Parkinsonism after treatment with anti-CD19 CAR-T: Case report, institutional data review, and pharmacovigilance analysis of the FDA adverse event reporting system database Free

Background: Chimeric antigen receptor T-cell (CAR-T) therapies target cell surface proteins, most notably CD19 and B-cell maturation antigen (BCMA), as treatment of hematologic malignancy. These therapies have been associated with significant neurotoxicity. BCMA CAR-T has recently been uniquely associated with a parkinsonism-like syndrome that is unresponsive to dopamine replacement. Autopsy data revealed low level BCMA expression in the basal ganglia, suggesting an on-target, off tumor effect of BCMA CAR-T. No cases of parkinsonism have been reported after treatment with CD19 CAR-T. Here we present the first reported case of parkinsonism after receiving CD19 CAR-T which we further investigated through review of our institutional CAR-T database and analysis of the FDA Adverse Event Reporting System (FAERS) database.

Methods & Results: A 61-year-old woman with follicular lymphoma developed a movement disorder with parkinsonian features 4 days after CD19 CAR-T therapy infusion with persistent symptoms after 497 days despite early treatment with dexamethasone and anakinra. Neurologic consultation noted tremor, gait imbalance, mixed rest and action tremor, slight limb and gait bradykinesia, and dream enactment behavior, all concerning for parkinsonism. She further underwent DAT-SPECT which was qualitatively normal.

We subsequently reviewed 31 patients who received CD19 CAR-T at the University of Vermont Cancer Center. 12 patients reported new or worsening tremor or gait disturbance after receiving CD19 CAR-T, often independent of immune effector cell associated neurotoxicity syndrome (ICANS). Baseline characteristics along with neurologic symptoms, workup, and treatment were collected. 7 patients were female and 5 were male. Median age at time of CAR-T therapy was 71 years (range: 60-85yr). Patients were treated for DLBCL (n=6), B-cell lymphoma (n=2), follicular lymphoma (n=2), splenic marginal zone lymphoma (n=1), and mantle cell lymphoma (1). Patients received Yescarta (n=8), Breyanzi (n=3), and Tectarus (n=1). Peak CRS grade was 2 (7 pts), 1 (4 pts), and 0 (1 pt). Peak ICANS grade was 3 (1 pt), 2 (3 pts), 1 (6 pts), and 0 (2 pts).

Median onset of neurologic symptoms was 10 days after infusion (range: 4-36d). Parkinsonism symptoms included tremor (n=8), ataxia (n=5), visual hallucinations (n=4), and speech changes (n=4). Median duration of symptoms was 9.5 days (range: 1-497d and ongoing). 3 patients had existing baseline tremor which worsened after CAR-T infusion. Treatment included dexamethasone (n=10) and anakinra (n=6). Symptoms resolved in the majority (83%).

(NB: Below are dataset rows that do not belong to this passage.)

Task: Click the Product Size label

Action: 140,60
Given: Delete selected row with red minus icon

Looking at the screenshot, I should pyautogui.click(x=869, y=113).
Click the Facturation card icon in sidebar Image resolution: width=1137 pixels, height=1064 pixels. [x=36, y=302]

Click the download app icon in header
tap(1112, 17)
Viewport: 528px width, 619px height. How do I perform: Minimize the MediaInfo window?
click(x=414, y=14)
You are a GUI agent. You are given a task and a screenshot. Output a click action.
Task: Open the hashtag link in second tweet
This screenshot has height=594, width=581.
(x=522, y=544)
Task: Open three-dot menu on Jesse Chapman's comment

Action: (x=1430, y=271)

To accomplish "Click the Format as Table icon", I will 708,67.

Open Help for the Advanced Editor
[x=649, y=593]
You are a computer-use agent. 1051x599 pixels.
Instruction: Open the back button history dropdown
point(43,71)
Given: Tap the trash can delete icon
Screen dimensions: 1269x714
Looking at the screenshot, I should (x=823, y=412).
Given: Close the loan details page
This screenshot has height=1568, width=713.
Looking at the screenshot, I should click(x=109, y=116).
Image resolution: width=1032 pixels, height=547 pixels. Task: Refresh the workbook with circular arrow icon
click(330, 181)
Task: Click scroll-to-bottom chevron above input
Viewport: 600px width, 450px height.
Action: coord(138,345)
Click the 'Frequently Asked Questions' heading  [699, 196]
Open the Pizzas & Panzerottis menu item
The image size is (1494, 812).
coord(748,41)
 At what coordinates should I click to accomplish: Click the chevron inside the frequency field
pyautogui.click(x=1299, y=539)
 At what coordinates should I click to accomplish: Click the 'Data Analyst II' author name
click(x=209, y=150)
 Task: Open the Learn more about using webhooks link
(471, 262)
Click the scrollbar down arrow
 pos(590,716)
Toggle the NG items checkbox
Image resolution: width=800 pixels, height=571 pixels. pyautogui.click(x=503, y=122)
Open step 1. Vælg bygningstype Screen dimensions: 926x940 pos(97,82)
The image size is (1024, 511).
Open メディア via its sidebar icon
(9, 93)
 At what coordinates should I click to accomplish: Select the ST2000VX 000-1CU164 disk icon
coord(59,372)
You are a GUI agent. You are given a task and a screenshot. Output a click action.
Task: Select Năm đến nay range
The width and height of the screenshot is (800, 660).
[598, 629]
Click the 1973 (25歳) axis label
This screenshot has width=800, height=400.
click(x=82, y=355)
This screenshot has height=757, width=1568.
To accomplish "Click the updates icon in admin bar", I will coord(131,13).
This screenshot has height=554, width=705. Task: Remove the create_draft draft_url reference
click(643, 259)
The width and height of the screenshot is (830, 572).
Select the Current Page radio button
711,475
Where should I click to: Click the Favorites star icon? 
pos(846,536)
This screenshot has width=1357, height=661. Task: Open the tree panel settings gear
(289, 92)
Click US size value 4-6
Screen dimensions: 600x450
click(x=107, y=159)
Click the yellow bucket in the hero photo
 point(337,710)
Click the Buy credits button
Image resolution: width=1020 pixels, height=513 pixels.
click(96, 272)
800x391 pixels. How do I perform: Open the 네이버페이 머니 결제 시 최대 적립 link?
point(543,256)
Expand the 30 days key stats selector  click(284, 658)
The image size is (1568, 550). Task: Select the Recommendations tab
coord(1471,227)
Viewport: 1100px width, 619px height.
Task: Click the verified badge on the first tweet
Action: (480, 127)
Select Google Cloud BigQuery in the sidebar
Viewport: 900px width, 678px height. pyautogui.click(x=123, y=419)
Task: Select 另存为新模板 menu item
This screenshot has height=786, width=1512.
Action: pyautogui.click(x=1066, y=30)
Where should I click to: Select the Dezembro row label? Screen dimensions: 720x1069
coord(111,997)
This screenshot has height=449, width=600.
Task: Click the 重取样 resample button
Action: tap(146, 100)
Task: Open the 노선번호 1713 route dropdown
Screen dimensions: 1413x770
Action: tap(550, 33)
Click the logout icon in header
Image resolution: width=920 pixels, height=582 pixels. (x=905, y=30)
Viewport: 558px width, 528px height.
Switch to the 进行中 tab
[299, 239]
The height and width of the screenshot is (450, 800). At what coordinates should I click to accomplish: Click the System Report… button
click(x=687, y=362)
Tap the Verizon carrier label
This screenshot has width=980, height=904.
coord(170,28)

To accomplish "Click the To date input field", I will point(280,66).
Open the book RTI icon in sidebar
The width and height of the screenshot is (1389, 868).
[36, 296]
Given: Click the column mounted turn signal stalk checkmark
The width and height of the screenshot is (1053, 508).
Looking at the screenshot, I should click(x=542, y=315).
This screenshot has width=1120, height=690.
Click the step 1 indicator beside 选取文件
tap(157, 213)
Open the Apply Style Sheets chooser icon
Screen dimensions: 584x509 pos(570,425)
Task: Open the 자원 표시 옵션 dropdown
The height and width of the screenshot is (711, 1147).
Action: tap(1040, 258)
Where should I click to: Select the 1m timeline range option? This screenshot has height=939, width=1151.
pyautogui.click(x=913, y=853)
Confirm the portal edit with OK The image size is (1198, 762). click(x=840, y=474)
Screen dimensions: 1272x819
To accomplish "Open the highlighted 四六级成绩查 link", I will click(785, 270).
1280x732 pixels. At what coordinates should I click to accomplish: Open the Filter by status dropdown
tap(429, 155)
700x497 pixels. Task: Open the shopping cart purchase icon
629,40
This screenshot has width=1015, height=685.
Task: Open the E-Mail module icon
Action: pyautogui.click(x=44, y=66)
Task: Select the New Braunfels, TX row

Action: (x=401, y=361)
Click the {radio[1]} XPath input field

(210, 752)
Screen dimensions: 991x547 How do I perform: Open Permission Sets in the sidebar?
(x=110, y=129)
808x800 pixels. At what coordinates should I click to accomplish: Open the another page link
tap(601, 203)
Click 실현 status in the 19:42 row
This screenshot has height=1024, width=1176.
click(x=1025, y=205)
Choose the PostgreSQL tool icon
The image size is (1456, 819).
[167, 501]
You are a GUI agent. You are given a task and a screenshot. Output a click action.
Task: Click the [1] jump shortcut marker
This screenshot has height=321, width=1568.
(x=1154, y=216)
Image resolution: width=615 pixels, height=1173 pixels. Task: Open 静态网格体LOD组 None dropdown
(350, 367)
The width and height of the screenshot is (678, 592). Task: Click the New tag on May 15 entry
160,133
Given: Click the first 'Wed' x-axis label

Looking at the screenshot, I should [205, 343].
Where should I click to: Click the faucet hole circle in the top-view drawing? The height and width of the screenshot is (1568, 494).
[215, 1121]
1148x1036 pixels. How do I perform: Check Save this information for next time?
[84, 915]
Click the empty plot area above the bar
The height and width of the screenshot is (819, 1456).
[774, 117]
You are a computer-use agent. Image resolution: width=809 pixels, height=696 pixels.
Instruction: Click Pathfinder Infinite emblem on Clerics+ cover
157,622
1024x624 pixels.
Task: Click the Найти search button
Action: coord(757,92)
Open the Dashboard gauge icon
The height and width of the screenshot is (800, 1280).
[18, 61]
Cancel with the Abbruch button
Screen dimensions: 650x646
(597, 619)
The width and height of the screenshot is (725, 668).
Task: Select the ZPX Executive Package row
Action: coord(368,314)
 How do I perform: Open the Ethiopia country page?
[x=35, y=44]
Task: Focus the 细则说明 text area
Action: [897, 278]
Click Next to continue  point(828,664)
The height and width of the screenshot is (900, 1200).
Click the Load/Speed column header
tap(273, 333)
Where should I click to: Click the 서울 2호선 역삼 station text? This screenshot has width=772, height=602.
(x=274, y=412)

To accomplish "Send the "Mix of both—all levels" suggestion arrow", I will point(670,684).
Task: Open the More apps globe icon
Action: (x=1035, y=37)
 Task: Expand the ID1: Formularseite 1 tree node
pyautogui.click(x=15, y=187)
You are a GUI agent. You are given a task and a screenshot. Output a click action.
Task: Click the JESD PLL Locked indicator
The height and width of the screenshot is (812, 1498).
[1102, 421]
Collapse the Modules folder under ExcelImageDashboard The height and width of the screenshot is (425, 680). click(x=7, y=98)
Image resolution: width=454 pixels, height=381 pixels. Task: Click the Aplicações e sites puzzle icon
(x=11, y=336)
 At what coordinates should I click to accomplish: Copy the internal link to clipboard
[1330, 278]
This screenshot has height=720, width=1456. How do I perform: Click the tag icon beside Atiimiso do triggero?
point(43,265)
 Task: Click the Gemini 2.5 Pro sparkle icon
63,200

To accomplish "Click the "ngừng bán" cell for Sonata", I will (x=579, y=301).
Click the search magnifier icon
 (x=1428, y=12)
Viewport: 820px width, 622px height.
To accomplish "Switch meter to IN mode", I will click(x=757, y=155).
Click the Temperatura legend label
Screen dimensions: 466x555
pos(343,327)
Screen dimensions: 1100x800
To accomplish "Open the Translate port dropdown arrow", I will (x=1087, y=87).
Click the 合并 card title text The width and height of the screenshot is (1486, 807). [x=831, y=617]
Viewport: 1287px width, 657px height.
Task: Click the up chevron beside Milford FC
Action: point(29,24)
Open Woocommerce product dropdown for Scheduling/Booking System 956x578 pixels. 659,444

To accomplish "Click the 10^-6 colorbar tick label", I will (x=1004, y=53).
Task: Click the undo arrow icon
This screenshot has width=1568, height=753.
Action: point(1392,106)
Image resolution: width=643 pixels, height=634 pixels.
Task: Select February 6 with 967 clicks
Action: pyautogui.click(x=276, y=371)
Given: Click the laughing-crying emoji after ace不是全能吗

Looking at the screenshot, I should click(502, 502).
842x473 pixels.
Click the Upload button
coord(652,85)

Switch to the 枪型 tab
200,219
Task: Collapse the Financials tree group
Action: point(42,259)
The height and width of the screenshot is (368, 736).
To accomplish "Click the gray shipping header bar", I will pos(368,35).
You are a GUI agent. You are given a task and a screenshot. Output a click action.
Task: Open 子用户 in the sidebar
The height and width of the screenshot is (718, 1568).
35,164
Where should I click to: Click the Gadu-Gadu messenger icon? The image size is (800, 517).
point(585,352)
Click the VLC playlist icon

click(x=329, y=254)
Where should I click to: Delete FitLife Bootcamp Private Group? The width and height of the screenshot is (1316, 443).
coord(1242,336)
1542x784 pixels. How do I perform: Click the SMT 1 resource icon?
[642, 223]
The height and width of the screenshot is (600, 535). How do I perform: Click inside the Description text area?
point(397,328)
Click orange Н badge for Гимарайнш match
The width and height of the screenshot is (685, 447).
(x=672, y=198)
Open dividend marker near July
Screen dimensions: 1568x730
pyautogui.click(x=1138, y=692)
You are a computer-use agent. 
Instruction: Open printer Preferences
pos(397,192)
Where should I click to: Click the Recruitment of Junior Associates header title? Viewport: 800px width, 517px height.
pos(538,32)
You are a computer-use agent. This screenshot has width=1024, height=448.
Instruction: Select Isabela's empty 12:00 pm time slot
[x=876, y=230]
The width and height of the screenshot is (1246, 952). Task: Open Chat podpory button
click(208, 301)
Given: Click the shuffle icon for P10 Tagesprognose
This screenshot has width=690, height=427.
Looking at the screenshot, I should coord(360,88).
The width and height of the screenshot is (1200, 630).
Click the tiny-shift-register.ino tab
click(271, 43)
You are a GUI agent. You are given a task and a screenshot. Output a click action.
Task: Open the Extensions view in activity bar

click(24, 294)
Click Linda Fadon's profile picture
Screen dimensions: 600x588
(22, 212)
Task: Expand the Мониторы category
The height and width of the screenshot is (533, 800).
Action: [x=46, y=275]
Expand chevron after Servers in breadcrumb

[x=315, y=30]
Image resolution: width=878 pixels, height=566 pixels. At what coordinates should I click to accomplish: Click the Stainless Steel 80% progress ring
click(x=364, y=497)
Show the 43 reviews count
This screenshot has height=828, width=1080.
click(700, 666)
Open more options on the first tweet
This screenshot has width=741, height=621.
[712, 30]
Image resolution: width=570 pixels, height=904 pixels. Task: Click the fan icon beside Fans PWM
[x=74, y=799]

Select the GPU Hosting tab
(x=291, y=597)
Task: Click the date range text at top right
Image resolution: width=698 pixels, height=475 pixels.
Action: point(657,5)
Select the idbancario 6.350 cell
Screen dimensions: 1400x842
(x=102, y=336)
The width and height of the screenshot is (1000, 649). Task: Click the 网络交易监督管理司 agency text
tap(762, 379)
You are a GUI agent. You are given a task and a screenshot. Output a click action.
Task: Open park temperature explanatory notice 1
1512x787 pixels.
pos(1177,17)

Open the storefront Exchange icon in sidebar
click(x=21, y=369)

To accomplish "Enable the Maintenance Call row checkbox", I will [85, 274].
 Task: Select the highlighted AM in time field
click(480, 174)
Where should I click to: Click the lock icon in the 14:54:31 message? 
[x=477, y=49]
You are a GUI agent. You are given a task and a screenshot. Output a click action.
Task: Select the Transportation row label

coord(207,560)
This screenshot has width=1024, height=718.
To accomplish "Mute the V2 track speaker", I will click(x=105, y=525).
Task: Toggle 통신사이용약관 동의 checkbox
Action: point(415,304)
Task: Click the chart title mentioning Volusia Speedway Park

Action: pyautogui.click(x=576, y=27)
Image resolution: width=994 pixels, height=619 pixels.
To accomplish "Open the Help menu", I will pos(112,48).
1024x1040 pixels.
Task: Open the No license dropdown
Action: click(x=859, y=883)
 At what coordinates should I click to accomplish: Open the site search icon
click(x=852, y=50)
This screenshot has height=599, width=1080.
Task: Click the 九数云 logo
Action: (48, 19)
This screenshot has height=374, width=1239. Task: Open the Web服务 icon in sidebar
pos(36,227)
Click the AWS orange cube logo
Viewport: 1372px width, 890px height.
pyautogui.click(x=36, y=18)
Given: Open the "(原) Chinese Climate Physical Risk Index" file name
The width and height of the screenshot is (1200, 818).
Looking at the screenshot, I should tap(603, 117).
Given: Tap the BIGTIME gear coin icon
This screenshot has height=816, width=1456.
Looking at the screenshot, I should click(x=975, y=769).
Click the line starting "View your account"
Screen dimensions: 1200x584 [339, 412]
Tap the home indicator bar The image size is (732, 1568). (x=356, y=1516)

We furthermore investigated nervous system adverse events (NSAE) associated with FDA-approved CD19 CAR-T reported in the FAERS database between January 2017 and March 2025.Analysis was performed in R using the Bioconductor package “faers”. Data was standardized using preferred term (PT) according to the Medical Dictionary for Regulatory Activities (MedDRA). NSAE were extracted according to MedDRA classification. Data was deduplicated based on concordance across drugs administered and adverse reactions, and discrepancies in gender, age, reporting country, event date, start date, and drug indications. Disproportionality Analysis was performed using reporting odds ratio (ROR).

We extracted 11,595,294 total reports from FAERS. 13,983 reports were related to CD19 CAR-T and 5751 CAR-T reports contained NSAE. Significantly overreported NSAE related to parkinsonism included aphasia (n=344, ROR=20.07), tremor (n=340, ROR=3.59), memory impairment (n=145, ROR=1.56), cognitive disorder (n=68, ROR=2.27), dysarthria (n=49, ROR=2.43), Speech disorder (n=45, ROR=1.47), motor dysfunction (n=20, ROR=3.2), ataxia (n=12, ROR =1.81), slow speech (n=8, ROR=4.54), cogwheel rigidity (n=3, ROR=5.31), and micrographia (n=2, ROR=97.59). Notably there were also 4 reports of parkinsonism, however this was not statistically significant.

Conclusion: Our report of parkinsonism after CD19 CAR-T suggests that CAR-T induced parkinsonism may not be unique to BCMA CAR-T and may be caused by an additional or separate mechanism of which further study is warranted. Review of our institutional database and FAERS suggests these symptoms may be common but underreported in the literature. Our findings support the need for further close neurological monitoring in patients after treatment with CD19 CAR-T.